What to do —
Copy each of the records exactly.

Excerpted data —

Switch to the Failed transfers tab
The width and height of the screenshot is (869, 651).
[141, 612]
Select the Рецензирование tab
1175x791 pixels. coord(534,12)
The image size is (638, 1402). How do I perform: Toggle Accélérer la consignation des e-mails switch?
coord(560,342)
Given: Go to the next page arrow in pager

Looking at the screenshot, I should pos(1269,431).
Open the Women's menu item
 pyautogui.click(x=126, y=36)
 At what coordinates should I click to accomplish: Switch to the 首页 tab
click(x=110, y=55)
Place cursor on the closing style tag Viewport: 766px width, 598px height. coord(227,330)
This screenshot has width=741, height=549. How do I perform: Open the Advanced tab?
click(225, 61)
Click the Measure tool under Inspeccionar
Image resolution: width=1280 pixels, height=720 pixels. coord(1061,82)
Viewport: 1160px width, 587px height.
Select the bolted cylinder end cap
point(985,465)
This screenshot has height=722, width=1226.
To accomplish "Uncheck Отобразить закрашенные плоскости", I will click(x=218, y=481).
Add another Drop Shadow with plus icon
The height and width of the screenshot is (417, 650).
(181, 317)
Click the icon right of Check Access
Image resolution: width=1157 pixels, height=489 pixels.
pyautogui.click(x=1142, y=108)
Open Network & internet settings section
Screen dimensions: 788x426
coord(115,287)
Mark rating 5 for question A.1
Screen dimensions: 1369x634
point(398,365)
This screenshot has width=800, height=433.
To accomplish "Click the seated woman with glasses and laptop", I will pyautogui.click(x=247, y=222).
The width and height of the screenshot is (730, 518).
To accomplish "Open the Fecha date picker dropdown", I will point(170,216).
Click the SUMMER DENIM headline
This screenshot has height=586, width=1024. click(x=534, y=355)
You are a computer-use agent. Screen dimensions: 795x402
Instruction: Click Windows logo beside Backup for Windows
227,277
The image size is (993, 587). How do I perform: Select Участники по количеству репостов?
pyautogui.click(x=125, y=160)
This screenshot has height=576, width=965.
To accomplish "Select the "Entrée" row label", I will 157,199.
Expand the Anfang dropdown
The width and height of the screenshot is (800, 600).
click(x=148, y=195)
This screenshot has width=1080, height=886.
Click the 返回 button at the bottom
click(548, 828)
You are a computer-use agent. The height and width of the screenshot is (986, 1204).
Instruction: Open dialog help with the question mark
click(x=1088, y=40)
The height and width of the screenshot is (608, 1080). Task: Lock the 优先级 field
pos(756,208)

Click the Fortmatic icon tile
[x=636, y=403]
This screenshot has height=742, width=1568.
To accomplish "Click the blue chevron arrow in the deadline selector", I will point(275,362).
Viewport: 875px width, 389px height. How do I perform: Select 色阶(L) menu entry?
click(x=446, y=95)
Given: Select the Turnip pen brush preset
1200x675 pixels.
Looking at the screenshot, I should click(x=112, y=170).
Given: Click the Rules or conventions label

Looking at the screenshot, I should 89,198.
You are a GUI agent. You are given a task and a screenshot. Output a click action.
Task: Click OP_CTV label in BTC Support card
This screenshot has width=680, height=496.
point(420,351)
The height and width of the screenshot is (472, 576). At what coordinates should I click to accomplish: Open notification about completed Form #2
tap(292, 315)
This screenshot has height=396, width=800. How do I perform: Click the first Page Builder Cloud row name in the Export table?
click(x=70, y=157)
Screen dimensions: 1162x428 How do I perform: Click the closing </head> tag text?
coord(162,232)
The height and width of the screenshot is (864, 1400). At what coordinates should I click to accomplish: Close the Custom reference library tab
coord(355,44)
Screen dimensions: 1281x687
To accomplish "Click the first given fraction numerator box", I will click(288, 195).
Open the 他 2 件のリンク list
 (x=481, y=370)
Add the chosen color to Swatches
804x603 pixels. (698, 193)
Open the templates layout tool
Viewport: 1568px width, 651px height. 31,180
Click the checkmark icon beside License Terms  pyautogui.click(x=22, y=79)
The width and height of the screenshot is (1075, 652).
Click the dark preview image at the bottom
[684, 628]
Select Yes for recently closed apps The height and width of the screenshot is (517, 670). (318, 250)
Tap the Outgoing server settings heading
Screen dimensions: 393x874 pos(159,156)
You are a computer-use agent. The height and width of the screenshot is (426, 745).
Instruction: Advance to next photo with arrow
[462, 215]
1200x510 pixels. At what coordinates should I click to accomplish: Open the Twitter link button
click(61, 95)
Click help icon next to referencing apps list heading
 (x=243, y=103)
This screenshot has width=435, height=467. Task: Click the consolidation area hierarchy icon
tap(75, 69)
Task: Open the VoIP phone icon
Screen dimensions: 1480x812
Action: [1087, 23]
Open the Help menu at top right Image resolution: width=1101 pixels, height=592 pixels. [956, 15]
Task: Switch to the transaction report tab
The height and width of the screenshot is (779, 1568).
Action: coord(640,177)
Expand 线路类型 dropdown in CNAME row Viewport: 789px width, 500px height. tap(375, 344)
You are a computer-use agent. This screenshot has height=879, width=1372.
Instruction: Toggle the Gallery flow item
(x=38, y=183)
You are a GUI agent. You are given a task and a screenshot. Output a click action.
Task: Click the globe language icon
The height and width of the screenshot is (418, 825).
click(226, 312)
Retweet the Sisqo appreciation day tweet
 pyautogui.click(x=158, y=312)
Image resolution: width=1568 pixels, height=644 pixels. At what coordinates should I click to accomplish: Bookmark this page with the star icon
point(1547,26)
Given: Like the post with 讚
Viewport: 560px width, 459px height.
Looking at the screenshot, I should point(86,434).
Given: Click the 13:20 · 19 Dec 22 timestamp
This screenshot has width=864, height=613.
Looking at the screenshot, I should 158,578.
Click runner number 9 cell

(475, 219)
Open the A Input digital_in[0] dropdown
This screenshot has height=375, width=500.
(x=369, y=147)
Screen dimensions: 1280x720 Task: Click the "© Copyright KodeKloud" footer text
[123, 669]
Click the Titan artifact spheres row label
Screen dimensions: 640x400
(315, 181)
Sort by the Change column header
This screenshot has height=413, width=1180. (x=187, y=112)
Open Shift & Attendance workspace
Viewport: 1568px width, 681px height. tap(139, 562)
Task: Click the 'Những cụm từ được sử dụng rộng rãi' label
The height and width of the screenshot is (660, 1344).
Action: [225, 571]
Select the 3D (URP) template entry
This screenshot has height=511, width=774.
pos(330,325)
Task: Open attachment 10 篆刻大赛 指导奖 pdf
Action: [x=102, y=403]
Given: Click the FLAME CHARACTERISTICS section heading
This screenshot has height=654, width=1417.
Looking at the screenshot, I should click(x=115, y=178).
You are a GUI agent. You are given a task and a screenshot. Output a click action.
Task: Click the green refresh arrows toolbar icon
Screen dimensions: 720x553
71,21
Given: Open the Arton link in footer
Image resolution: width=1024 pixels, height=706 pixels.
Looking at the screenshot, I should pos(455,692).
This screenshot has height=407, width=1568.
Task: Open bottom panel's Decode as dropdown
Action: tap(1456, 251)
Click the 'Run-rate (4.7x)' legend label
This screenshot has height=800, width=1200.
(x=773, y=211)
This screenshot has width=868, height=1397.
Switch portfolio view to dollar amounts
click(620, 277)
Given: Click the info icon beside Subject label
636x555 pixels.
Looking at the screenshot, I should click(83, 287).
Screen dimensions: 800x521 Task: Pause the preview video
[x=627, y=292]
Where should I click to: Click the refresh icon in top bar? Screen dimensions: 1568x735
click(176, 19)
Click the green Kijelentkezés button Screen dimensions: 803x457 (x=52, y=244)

Solution —
Switch to the Failed transfers tab
The width and height of the screenshot is (869, 651).
[141, 612]
Select the Рецензирование tab
1175x791 pixels. coord(534,12)
The image size is (638, 1402). How do I perform: Toggle Accélérer la consignation des e-mails switch?
coord(560,342)
Given: Go to the next page arrow in pager

Looking at the screenshot, I should pos(1269,431).
Open the Women's menu item
 pyautogui.click(x=126, y=36)
 At what coordinates should I click to accomplish: Switch to the 首页 tab
click(x=110, y=55)
Place cursor on the closing style tag Viewport: 766px width, 598px height. coord(227,330)
This screenshot has width=741, height=549. How do I perform: Open the Advanced tab?
click(225, 61)
Click the Measure tool under Inspeccionar
Image resolution: width=1280 pixels, height=720 pixels. coord(1061,82)
Viewport: 1160px width, 587px height.
Select the bolted cylinder end cap
point(985,465)
This screenshot has height=722, width=1226.
To accomplish "Uncheck Отобразить закрашенные плоскости", I will click(x=218, y=481).
Add another Drop Shadow with plus icon
The height and width of the screenshot is (417, 650).
(181, 317)
Click the icon right of Check Access
Image resolution: width=1157 pixels, height=489 pixels.
pyautogui.click(x=1142, y=108)
Open Network & internet settings section
Screen dimensions: 788x426
coord(115,287)
Mark rating 5 for question A.1
Screen dimensions: 1369x634
point(398,365)
This screenshot has width=800, height=433.
To accomplish "Click the seated woman with glasses and laptop", I will pyautogui.click(x=247, y=222).
The width and height of the screenshot is (730, 518).
To accomplish "Open the Fecha date picker dropdown", I will point(170,216).
Click the SUMMER DENIM headline
This screenshot has height=586, width=1024. click(x=534, y=355)
You are a computer-use agent. Screen dimensions: 795x402
Instruction: Click Windows logo beside Backup for Windows
227,277
The image size is (993, 587). How do I perform: Select Участники по количеству репостов?
pyautogui.click(x=125, y=160)
This screenshot has height=576, width=965.
To accomplish "Select the "Entrée" row label", I will 157,199.
Expand the Anfang dropdown
The width and height of the screenshot is (800, 600).
click(x=148, y=195)
This screenshot has width=1080, height=886.
Click the 返回 button at the bottom
click(548, 828)
You are a computer-use agent. The height and width of the screenshot is (986, 1204).
Instruction: Open dialog help with the question mark
click(x=1088, y=40)
The height and width of the screenshot is (608, 1080). Task: Lock the 优先级 field
pos(756,208)

Click the Fortmatic icon tile
[x=636, y=403]
This screenshot has height=742, width=1568.
To accomplish "Click the blue chevron arrow in the deadline selector", I will point(275,362).
Viewport: 875px width, 389px height. How do I perform: Select 色阶(L) menu entry?
click(x=446, y=95)
Given: Select the Turnip pen brush preset
1200x675 pixels.
Looking at the screenshot, I should click(x=112, y=170).
Given: Click the Rules or conventions label

Looking at the screenshot, I should 89,198.
You are a GUI agent. You are given a task and a screenshot. Output a click action.
Task: Click OP_CTV label in BTC Support card
This screenshot has width=680, height=496.
point(420,351)
The height and width of the screenshot is (472, 576). At what coordinates should I click to accomplish: Open notification about completed Form #2
tap(292, 315)
This screenshot has height=396, width=800. How do I perform: Click the first Page Builder Cloud row name in the Export table?
click(x=70, y=157)
Screen dimensions: 1162x428 How do I perform: Click the closing </head> tag text?
coord(162,232)
The height and width of the screenshot is (864, 1400). At what coordinates should I click to accomplish: Close the Custom reference library tab
coord(355,44)
Screen dimensions: 1281x687
To accomplish "Click the first given fraction numerator box", I will click(288, 195).
Open the 他 2 件のリンク list
 (x=481, y=370)
Add the chosen color to Swatches
804x603 pixels. (698, 193)
Open the templates layout tool
Viewport: 1568px width, 651px height. 31,180
Click the checkmark icon beside License Terms  pyautogui.click(x=22, y=79)
The width and height of the screenshot is (1075, 652).
Click the dark preview image at the bottom
[684, 628]
Select Yes for recently closed apps The height and width of the screenshot is (517, 670). (318, 250)
Tap the Outgoing server settings heading
Screen dimensions: 393x874 pos(159,156)
You are a computer-use agent. The height and width of the screenshot is (426, 745).
Instruction: Advance to next photo with arrow
[462, 215]
1200x510 pixels. At what coordinates should I click to accomplish: Open the Twitter link button
click(61, 95)
Click help icon next to referencing apps list heading
 (x=243, y=103)
This screenshot has width=435, height=467. Task: Click the consolidation area hierarchy icon
tap(75, 69)
Task: Open the VoIP phone icon
Screen dimensions: 1480x812
Action: [1087, 23]
Open the Help menu at top right Image resolution: width=1101 pixels, height=592 pixels. [956, 15]
Task: Switch to the transaction report tab
The height and width of the screenshot is (779, 1568).
Action: coord(640,177)
Expand 线路类型 dropdown in CNAME row Viewport: 789px width, 500px height. tap(375, 344)
You are a computer-use agent. This screenshot has height=879, width=1372.
Instruction: Toggle the Gallery flow item
(x=38, y=183)
You are a GUI agent. You are given a task and a screenshot. Output a click action.
Task: Click the globe language icon
The height and width of the screenshot is (418, 825).
click(226, 312)
Retweet the Sisqo appreciation day tweet
 pyautogui.click(x=158, y=312)
Image resolution: width=1568 pixels, height=644 pixels. At what coordinates should I click to accomplish: Bookmark this page with the star icon
point(1547,26)
Given: Like the post with 讚
Viewport: 560px width, 459px height.
Looking at the screenshot, I should point(86,434).
Given: Click the 13:20 · 19 Dec 22 timestamp
This screenshot has width=864, height=613.
Looking at the screenshot, I should 158,578.
Click runner number 9 cell

(475, 219)
Open the A Input digital_in[0] dropdown
This screenshot has height=375, width=500.
(x=369, y=147)
Screen dimensions: 1280x720 Task: Click the "© Copyright KodeKloud" footer text
[123, 669]
Click the Titan artifact spheres row label
Screen dimensions: 640x400
(315, 181)
Sort by the Change column header
This screenshot has height=413, width=1180. (x=187, y=112)
Open Shift & Attendance workspace
Viewport: 1568px width, 681px height. tap(139, 562)
Task: Click the 'Những cụm từ được sử dụng rộng rãi' label
The height and width of the screenshot is (660, 1344).
Action: [225, 571]
Select the 3D (URP) template entry
This screenshot has height=511, width=774.
pos(330,325)
Task: Open attachment 10 篆刻大赛 指导奖 pdf
Action: [x=102, y=403]
Given: Click the FLAME CHARACTERISTICS section heading
This screenshot has height=654, width=1417.
Looking at the screenshot, I should click(x=115, y=178).
You are a GUI agent. You are given a task and a screenshot. Output a click action.
Task: Click the green refresh arrows toolbar icon
Screen dimensions: 720x553
71,21
Given: Open the Arton link in footer
Image resolution: width=1024 pixels, height=706 pixels.
Looking at the screenshot, I should pos(455,692).
This screenshot has height=407, width=1568.
Task: Open bottom panel's Decode as dropdown
Action: tap(1456, 251)
Click the 'Run-rate (4.7x)' legend label
This screenshot has height=800, width=1200.
(x=773, y=211)
This screenshot has width=868, height=1397.
Switch portfolio view to dollar amounts
click(620, 277)
Given: Click the info icon beside Subject label
636x555 pixels.
Looking at the screenshot, I should click(83, 287).
Screen dimensions: 800x521 Task: Pause the preview video
[x=627, y=292]
Where should I click to: Click the refresh icon in top bar? Screen dimensions: 1568x735
click(176, 19)
Click the green Kijelentkezés button Screen dimensions: 803x457 (x=52, y=244)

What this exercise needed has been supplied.